Question

The velocity vector of a particle moving in the plane is given by $$\left ( e^{4t+2},\sin \left ( 9t+1 \right )\right )$$ for $$t\geq 0$$. What is the acceleration vector of the particle? （ ）
A. $$\left ( e^{4t+2},9\cos \left ( 9t+1 \right ) \right )$$
B. $$\left (\dfrac {1}{4}e^{4t+2},-\dfrac {1}{9}\cos \left ( 9t+1 \right ) \right )$$
C. $$\left (4e^{4t+2},9\cos \left ( 9t+1 \right ) \right )$$
D. $$\left (4e^{4t+2},-9\cos \left ( 9t+1 \right ) \right )$$

Answer

**step1** Understanding the problem

The problem provides the velocity vector of a particle as $$v(t) = \left ( e^{4t+2},\sin \left ( 9t+1 \right )\right )$$. We are asked to find the acceleration vector of the particle. The acceleration vector is the derivative of the velocity vector with respect to time.

**step2** Applying the definition of acceleration

If the velocity vector is given by $$v(t) = (v_x(t), v_y(t))$$, then the acceleration vector $$a(t)$$ is found by differentiating each component with respect to time: $$a(t) = \left ( \frac{dv_x}{dt}, \frac{dv_y}{dt} \right )$$.

**step3** Differentiating the x-component of the velocity vector

The x-component of the velocity vector is $$v_x(t) = e^{4t+2}$$. To find its derivative, we use the chain rule. The derivative of $$e^u$$ is $$e^u \cdot \frac{du}{dt}$$. Here, $$u = 4t+2$$.
The derivative of $$4t+2$$ with respect to $$t$$ is $$4$$.
So, $$\frac{dv_x}{dt} = e^{4t+2} \cdot 4 = 4e^{4t+2}$$.

**step4** Differentiating the y-component of the velocity vector

The y-component of the velocity vector is $$v_y(t) = \sin \left ( 9t+1 \right )$$. To find its derivative, we again use the chain rule. The derivative of $$\sin(u)$$ is $$\cos(u) \cdot \frac{du}{dt}$$. Here, $$u = 9t+1$$.
The derivative of $$9t+1$$ with respect to $$t$$ is $$9$$.
So, $$\frac{dv_y}{dt} = \cos \left ( 9t+1 \right ) \cdot 9 = 9\cos \left ( 9t+1 \right )$$.

**step5** Forming the acceleration vector

Now, we combine the derivatives of the x and y components to form the acceleration vector:
$$a(t) = \left ( 4e^{4t+2}, 9\cos \left ( 9t+1 \right ) \right )$$.
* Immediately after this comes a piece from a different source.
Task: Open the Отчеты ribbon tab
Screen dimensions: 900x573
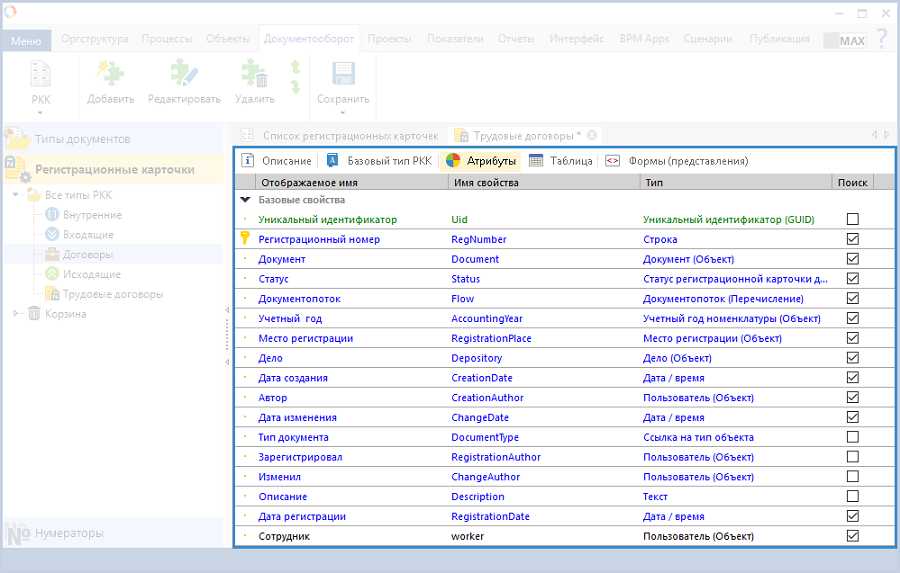Action: (516, 39)
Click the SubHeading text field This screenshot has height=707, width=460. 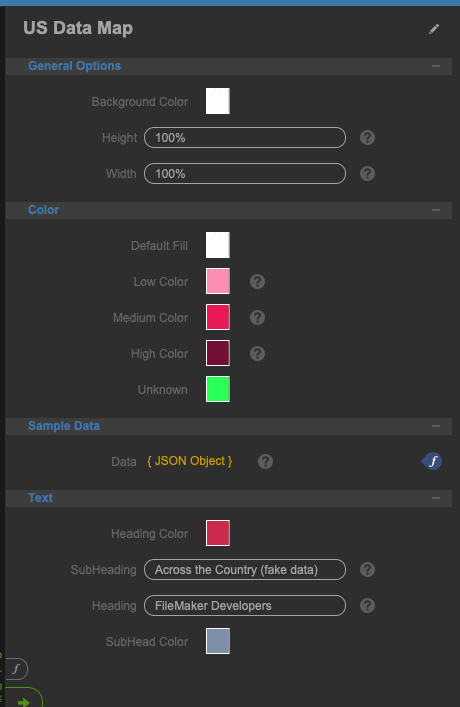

**step6** Comparing the result with the given options

We compare our derived acceleration vector with the provided options:
A. $$\left ( e^{4t+2},9\cos \left ( 9t+1 \right ) \right )$$
B. $$\left (\dfrac {1}{4}e^{4t+2},-\dfrac {1}{9}\cos \left ( 9t+1 \right ) \right )$$
C. $$\left (4e^{4t+2},9\cos \left ( 9t+1 \right ) \right )$$
D. $$\left (4e^{4t+2},-9\cos \left ( 9t+1 \right ) \right )$$
Our calculated acceleration vector, $$\left (4e^{4t+2},9\cos \left ( 9t+1 \right ) \right )$$, matches option C.